AIM destacó el papel histórico de Rosario como polo productivo y reclamó condiciones que permitan a las empresas invertir, innovar y generar empleo
18:23 hs - Jueves 18 de Junio de 2026
La Asociación de Industriales Metalúrgicos de Rosario (AIM) celebra este 18 de junio su 83° aniversario con un mensaje que trasciende la historia de la institución para poner el foco en el legado industrial de Rosario y los desafíos que enfrenta el sector en la actualidad. "Celebrar nuestra historia también implica pensar en el futuro. Si queremos que las fábricas sigan abriendo sus puertas cada mañana, generando empleo y formando nuevas generaciones de trabajadores, necesitamos construir condiciones para competir. La industria argentina quiere invertir, innovar, exportar y crecer", destacó Rafael Catalano, presidente de la entidad.

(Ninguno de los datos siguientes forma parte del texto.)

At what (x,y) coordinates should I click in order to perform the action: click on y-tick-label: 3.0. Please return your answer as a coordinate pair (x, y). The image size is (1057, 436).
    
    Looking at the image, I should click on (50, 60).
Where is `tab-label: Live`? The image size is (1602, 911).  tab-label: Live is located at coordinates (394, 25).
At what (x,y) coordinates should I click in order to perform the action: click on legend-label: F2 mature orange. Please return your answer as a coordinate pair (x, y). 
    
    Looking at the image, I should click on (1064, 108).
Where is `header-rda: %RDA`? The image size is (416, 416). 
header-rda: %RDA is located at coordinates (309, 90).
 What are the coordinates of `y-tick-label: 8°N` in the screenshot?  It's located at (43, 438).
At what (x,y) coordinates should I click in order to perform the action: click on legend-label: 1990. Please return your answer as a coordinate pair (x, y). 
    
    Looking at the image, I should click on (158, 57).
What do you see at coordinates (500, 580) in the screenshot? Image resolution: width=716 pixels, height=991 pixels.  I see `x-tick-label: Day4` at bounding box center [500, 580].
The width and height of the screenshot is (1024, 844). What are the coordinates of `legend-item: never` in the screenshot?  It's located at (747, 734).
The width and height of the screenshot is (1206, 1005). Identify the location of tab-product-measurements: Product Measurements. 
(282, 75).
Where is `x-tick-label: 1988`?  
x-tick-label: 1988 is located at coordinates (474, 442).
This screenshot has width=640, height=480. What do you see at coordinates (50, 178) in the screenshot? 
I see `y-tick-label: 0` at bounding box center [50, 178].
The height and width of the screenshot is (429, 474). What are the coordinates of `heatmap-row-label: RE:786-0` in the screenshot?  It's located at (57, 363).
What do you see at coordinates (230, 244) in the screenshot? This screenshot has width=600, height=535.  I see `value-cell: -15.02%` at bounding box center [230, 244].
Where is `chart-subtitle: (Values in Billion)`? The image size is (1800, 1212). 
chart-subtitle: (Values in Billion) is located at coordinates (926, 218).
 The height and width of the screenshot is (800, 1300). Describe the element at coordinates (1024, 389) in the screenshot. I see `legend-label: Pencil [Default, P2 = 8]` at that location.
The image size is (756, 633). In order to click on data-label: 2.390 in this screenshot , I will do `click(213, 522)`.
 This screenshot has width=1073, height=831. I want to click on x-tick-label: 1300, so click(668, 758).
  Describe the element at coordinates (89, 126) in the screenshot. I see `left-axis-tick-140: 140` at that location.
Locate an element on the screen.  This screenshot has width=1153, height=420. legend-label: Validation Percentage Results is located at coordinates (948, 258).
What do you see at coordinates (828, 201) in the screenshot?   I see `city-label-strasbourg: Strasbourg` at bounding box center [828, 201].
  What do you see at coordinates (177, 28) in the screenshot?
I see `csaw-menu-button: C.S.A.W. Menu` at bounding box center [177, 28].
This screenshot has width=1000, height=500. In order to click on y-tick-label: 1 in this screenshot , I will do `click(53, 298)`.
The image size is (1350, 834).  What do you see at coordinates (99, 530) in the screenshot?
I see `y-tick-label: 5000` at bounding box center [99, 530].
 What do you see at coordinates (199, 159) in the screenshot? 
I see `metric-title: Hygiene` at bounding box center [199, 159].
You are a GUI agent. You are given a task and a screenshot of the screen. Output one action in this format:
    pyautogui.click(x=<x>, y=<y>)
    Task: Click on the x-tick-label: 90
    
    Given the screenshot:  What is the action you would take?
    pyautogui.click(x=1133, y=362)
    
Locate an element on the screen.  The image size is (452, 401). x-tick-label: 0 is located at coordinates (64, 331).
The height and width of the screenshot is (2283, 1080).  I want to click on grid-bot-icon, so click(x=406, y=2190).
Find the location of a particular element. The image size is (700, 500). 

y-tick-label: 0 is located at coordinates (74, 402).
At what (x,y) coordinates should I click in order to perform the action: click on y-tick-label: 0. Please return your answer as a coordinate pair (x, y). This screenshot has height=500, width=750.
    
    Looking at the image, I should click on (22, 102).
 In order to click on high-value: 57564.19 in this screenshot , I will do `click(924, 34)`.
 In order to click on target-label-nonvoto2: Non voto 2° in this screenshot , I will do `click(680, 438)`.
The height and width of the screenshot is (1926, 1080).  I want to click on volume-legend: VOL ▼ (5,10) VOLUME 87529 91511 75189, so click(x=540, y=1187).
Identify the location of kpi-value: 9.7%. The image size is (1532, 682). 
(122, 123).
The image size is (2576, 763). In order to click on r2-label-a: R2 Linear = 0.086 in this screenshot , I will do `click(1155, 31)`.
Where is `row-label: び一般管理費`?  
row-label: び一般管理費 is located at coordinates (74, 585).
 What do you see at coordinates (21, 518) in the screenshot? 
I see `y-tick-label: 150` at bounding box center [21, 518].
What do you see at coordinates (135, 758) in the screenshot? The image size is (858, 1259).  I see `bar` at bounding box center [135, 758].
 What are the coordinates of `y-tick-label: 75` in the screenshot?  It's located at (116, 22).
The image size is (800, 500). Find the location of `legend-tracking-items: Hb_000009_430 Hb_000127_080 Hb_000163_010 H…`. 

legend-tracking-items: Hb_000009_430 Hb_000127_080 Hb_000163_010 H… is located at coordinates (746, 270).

Desde la entidad remarcaron que la trayectoria de AIM forma parte de una historia mucho más extensa: la de una ciudad y una región que construyeron buena parte de su identidad a partir del trabajo, la producción y el desarrollo industrial.
El presidente de AIM resaltó que hablar de Rosario implica necesariamente hablar de industria y recordó que el crecimiento de la ciudad estuvo estrechamente vinculado al desarrollo de talleres, fábricas y emprendimientos productivos que, durante más de un siglo, transformaron a la región en uno de los principales polos industriales del país.
Desde la entidad señalaron que los orígenes de la actividad metalúrgica local se remontan a los primeros talleres asociados al desarrollo ferroviario, la actividad portuaria y la expansión económica que consolidó a Rosario como un centro estratégico para la producción nacional. A partir de entonces, generaciones de trabajadores, técnicos, empresarios y emprendedores encontraron en la metalurgia una herramienta de progreso y movilidad social.
Catalano sostuvo que la ciudad mantiene una sólida identidad industrial gracias a una extensa red de pequeñas y medianas empresas que diariamente diseñan, fabrican, reparan, exportan e incorporan innovación a sus procesos. En ese sentido, afirmó que "la cultura productiva rosarina sigue siendo uno de los principales activos de la región y una ventaja competitiva construida a lo largo de décadas".
"Durante estos 83 años, AIM acompañó la evolución del sector representando a las empresas metalúrgicas, promoviendo instancias de capacitación y fortaleciendo espacios de articulación entre el sector privado, el ámbito educativo y las instituciones vinculadas al desarrollo productivo", precisaron.
Mirar hacia adelante
Sin embargo, desde la entidad advirtieron que la celebración del aniversario también obliga a mirar hacia adelante. En un escenario económico complejo y de creciente competencia internacional, consideraron indispensable avanzar en políticas que permitan fortalecer la competitividad de la industria nacional.
Catalano señaló que las empresas industriales tienen vocación de invertir, innovar, exportar y crecer, pero subrayó que para hacerlo necesitan previsibilidad, acceso al financiamiento, incentivos para la inversión productiva y una estructura tributaria que acompañe la generación de valor. "El sector no reclama privilegios, sino condiciones que le permitan competir en igualdad de oportunidades con sus pares del resto del mundo", apuntó.
La entidad remarcó, además, que detrás de cada fábrica existe mucho más que una actividad económica. Allí se generan puestos de trabajo, se forman recursos humanos especializados y se sostienen proyectos de largo plazo que impactan directamente en el desarrollo local y regional. En ese marco, insistieron en la importancia de que la realidad que atraviesa la industria sea escuchada por quienes toman decisiones.
Para AIM, defender la actividad industrial implica también defender el empleo, la educación técnica, la innovación y las oportunidades de crecimiento para las futuras generaciones. Por eso, en el marco de su aniversario, la institución renovó su compromiso con la producción y destacó el aporte realizado durante décadas por industriales, trabajadores, instituciones educativas y empresas asociadas.
"Rosario es una ciudad metalúrgica por tradición, por capacidad y por vocación productiva", afirmó Catalano, quien consideró que preservar y fortalecer ese perfil será clave para sostener el desarrollo económico de la región en los próximos años.